**Given task:**
Express as a JSON list of strings the part of the records below that opens with the line containing "The image size is (1380, 868)." and closes with the line containing "tap(719, 290)", one string per line, with blank lines left out.
================================
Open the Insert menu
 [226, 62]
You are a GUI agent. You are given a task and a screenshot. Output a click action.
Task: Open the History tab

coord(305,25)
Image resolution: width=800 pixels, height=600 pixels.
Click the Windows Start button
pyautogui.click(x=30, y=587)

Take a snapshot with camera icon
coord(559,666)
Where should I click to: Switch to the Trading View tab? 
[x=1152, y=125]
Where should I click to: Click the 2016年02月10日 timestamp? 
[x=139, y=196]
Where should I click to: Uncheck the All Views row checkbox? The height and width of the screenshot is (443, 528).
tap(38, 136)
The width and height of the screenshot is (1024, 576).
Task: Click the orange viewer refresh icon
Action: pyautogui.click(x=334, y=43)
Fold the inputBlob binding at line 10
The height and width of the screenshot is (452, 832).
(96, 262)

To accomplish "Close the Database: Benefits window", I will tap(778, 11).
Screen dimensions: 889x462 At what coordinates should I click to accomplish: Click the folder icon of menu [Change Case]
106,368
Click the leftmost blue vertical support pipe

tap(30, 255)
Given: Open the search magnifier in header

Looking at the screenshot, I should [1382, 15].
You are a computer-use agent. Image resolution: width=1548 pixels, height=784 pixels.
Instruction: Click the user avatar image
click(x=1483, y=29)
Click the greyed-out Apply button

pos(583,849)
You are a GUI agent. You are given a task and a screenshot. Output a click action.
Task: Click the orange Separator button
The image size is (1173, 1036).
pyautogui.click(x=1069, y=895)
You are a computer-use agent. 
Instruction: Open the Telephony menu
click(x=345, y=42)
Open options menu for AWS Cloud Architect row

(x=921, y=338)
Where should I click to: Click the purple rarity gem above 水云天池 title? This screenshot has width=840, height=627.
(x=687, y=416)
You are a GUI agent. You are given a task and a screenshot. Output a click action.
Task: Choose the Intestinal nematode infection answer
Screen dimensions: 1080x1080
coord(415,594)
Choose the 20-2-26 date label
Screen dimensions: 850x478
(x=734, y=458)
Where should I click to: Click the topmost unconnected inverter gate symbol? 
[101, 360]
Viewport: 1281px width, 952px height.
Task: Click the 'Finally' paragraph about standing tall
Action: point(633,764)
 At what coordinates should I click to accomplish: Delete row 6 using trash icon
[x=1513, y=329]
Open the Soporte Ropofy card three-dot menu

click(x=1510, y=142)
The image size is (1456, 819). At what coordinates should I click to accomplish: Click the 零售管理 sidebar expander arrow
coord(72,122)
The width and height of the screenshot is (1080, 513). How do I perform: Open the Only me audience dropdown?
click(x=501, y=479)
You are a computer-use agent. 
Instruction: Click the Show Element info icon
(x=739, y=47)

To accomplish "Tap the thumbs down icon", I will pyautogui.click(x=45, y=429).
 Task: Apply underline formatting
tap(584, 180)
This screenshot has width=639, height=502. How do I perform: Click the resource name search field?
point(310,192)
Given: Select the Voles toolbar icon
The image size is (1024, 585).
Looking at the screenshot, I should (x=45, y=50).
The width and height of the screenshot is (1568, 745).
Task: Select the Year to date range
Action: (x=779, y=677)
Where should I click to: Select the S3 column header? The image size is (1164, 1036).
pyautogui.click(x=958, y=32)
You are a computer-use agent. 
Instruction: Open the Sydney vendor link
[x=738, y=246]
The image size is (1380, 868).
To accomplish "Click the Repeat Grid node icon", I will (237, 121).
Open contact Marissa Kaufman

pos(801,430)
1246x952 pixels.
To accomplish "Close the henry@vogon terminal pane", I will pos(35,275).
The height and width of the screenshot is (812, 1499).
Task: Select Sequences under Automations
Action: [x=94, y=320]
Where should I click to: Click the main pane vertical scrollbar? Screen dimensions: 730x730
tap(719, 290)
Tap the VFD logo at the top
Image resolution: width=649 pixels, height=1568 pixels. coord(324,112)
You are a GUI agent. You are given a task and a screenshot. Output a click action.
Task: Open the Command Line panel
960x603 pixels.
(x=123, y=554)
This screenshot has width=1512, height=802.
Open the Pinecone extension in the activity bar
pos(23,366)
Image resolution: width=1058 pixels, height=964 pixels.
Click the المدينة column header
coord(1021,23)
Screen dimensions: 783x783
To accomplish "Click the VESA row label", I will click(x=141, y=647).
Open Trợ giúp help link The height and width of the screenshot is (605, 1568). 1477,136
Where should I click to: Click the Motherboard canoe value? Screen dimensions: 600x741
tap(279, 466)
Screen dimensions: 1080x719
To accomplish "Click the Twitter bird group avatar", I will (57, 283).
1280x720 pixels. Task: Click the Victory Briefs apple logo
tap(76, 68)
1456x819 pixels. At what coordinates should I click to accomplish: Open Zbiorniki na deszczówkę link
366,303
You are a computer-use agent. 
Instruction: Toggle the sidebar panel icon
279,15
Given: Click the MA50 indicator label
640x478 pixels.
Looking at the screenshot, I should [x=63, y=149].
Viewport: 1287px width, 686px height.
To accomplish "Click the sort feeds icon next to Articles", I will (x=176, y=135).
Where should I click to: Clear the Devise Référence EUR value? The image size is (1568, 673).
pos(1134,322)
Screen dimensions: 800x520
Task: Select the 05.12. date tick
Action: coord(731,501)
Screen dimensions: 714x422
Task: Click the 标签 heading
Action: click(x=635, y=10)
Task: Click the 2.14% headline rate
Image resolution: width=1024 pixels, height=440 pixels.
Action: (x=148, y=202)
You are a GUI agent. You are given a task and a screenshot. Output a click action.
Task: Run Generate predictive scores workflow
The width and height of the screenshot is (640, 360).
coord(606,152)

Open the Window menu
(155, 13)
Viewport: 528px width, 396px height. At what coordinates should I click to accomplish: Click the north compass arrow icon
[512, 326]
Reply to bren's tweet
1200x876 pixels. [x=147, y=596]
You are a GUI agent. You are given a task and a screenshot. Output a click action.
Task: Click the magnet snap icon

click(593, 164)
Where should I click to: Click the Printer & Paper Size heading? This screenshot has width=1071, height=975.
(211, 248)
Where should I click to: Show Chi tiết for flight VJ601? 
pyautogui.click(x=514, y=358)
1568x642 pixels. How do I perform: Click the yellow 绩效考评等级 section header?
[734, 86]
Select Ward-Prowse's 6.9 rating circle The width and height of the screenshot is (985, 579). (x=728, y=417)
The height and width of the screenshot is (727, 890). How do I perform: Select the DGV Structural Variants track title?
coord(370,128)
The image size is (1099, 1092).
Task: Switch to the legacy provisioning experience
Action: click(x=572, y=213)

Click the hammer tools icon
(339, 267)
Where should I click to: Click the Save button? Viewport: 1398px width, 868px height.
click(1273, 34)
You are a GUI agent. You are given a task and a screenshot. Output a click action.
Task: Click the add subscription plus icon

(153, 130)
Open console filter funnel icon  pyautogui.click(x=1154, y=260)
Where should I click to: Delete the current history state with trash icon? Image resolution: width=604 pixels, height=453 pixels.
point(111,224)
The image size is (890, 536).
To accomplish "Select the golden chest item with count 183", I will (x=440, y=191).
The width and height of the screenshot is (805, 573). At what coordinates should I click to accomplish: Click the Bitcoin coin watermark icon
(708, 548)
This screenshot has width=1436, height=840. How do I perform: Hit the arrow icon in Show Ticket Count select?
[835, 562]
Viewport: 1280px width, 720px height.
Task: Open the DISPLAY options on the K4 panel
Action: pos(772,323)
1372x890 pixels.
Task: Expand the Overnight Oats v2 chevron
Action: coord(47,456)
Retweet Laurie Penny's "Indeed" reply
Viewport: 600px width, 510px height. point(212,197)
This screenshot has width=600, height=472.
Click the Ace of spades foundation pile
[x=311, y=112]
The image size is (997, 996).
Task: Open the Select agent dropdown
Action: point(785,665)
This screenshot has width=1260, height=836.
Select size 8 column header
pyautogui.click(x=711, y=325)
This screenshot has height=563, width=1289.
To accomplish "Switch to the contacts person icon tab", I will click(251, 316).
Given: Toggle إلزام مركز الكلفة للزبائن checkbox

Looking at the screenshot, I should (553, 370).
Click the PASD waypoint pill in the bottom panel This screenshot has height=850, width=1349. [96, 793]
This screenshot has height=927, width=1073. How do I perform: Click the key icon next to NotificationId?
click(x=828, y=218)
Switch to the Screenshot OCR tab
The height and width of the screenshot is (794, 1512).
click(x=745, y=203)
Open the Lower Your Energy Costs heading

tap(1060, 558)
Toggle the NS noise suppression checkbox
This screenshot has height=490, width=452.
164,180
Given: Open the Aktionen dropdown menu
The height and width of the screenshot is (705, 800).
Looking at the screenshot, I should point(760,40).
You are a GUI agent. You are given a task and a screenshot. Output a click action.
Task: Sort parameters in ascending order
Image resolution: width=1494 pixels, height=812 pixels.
================================
**Final answer:**
[
  "The image size is (1380, 868).",
  "To accomplish \"Click the Repeat Grid node icon\", I will (237, 121).",
  "Open contact Marissa Kaufman",
  "pos(801,430)",
  "1246x952 pixels.",
  "To accomplish \"Close the henry@vogon terminal pane\", I will pos(35,275).",
  "The height and width of the screenshot is (812, 1499).",
  "Task: Select Sequences under Automations",
  "Action: [x=94, y=320]",
  "Where should I click to: Click the main pane vertical scrollbar? Screen dimensions: 730x730",
  "tap(719, 290)"
]